• [Exercise description]: The lines from the top of the listing through the one containing "You are a computer-use agent. This" are to be retyped exactly, with no other lines.
(Beginning of Exercise input)
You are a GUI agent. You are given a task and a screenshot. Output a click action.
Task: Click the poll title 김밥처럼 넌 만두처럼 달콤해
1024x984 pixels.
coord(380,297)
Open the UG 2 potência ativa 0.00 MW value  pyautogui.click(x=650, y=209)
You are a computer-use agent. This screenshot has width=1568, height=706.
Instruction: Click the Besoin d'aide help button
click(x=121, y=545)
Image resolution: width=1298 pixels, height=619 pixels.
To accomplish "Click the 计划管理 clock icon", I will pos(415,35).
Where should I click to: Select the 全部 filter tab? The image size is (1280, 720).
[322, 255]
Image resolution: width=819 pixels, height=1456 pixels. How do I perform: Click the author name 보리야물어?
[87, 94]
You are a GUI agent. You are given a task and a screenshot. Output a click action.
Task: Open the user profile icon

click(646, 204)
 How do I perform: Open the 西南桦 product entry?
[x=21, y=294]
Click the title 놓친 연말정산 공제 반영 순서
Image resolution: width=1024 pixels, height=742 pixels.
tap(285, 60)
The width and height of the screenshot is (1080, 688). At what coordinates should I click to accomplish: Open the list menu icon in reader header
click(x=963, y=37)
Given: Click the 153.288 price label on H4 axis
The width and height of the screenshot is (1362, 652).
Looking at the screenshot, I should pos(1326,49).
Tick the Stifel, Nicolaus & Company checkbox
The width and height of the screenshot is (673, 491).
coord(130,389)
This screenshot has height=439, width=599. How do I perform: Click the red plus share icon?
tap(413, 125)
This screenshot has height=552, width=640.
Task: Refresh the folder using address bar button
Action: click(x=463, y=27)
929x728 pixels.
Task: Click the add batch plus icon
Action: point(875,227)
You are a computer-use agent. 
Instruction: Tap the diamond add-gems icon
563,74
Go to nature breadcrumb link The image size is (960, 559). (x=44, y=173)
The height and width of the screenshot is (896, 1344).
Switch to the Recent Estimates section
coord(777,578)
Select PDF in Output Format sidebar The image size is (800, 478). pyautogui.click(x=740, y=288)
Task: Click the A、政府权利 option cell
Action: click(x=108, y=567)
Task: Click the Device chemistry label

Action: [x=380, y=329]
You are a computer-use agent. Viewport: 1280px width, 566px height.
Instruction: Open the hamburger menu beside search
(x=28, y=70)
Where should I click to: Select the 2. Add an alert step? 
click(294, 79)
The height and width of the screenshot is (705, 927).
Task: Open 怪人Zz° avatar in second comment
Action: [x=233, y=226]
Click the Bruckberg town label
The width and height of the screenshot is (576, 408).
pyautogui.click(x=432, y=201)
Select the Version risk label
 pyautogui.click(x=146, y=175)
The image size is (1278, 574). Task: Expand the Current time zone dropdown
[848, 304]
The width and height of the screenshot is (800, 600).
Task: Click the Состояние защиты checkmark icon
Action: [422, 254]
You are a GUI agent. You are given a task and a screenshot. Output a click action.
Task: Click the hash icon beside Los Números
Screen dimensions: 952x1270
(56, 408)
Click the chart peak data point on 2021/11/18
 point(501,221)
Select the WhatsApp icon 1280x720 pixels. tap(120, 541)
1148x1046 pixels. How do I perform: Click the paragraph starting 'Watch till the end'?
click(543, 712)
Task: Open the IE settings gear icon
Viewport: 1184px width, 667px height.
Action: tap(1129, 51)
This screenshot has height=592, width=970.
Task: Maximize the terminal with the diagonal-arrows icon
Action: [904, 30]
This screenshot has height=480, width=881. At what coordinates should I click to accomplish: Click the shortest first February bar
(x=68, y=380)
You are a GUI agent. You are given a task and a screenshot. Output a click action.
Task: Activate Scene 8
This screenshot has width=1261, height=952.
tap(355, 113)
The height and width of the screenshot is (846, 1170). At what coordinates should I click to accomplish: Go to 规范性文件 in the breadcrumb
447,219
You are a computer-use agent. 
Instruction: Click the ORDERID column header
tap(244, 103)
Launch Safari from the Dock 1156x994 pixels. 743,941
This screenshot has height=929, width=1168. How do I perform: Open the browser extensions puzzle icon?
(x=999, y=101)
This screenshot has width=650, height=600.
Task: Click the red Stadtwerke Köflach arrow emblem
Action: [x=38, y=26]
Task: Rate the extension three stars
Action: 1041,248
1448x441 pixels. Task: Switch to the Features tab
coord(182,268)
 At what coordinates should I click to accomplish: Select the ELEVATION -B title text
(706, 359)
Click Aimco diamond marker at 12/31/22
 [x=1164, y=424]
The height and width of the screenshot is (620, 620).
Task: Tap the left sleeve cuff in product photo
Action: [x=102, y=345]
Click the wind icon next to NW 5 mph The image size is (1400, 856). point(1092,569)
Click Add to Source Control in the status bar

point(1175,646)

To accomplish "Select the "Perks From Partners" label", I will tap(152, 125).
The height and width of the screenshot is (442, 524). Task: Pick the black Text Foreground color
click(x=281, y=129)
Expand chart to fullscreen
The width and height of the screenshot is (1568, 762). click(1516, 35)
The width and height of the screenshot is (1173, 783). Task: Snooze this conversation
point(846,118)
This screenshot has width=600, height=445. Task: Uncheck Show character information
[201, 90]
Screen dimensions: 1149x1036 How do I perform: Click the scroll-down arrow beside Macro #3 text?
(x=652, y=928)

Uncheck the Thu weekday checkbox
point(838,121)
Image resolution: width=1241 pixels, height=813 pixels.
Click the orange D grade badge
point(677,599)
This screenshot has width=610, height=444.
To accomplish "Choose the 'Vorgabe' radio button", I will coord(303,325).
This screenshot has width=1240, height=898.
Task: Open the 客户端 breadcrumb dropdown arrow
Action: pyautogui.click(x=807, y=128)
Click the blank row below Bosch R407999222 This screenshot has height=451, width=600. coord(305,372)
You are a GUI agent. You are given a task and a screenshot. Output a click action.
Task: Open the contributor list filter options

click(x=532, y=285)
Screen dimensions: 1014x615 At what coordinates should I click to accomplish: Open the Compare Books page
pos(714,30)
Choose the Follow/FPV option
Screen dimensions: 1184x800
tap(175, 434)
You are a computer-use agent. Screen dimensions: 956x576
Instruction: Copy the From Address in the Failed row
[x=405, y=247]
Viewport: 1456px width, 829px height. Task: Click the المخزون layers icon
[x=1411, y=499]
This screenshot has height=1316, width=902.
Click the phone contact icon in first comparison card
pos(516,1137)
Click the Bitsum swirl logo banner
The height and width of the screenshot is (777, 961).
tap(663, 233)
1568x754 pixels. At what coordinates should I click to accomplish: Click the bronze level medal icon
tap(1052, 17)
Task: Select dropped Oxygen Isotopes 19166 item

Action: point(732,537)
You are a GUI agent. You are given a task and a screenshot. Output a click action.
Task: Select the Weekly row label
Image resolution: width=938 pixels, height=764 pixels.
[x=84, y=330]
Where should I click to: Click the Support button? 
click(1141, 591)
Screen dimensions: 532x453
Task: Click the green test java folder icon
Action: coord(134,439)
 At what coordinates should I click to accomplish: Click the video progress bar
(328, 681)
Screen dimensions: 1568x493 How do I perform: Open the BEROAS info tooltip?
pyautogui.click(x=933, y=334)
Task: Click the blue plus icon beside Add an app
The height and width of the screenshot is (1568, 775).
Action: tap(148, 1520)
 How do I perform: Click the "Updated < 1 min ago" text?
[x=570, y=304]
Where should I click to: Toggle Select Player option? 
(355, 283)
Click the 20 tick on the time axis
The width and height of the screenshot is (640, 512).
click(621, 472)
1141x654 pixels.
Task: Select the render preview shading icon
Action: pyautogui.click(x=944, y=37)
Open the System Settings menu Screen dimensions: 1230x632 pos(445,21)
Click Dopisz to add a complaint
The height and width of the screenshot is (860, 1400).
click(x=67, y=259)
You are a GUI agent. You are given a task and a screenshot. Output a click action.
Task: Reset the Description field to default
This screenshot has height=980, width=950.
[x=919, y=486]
(End of Exercise input)
• [Answer to the exercise]:
You are a GUI agent. You are given a task and a screenshot. Output a click action.
Task: Click the poll title 김밥처럼 넌 만두처럼 달콤해
1024x984 pixels.
coord(380,297)
Open the UG 2 potência ativa 0.00 MW value  pyautogui.click(x=650, y=209)
You are a computer-use agent. This screenshot has width=1568, height=706.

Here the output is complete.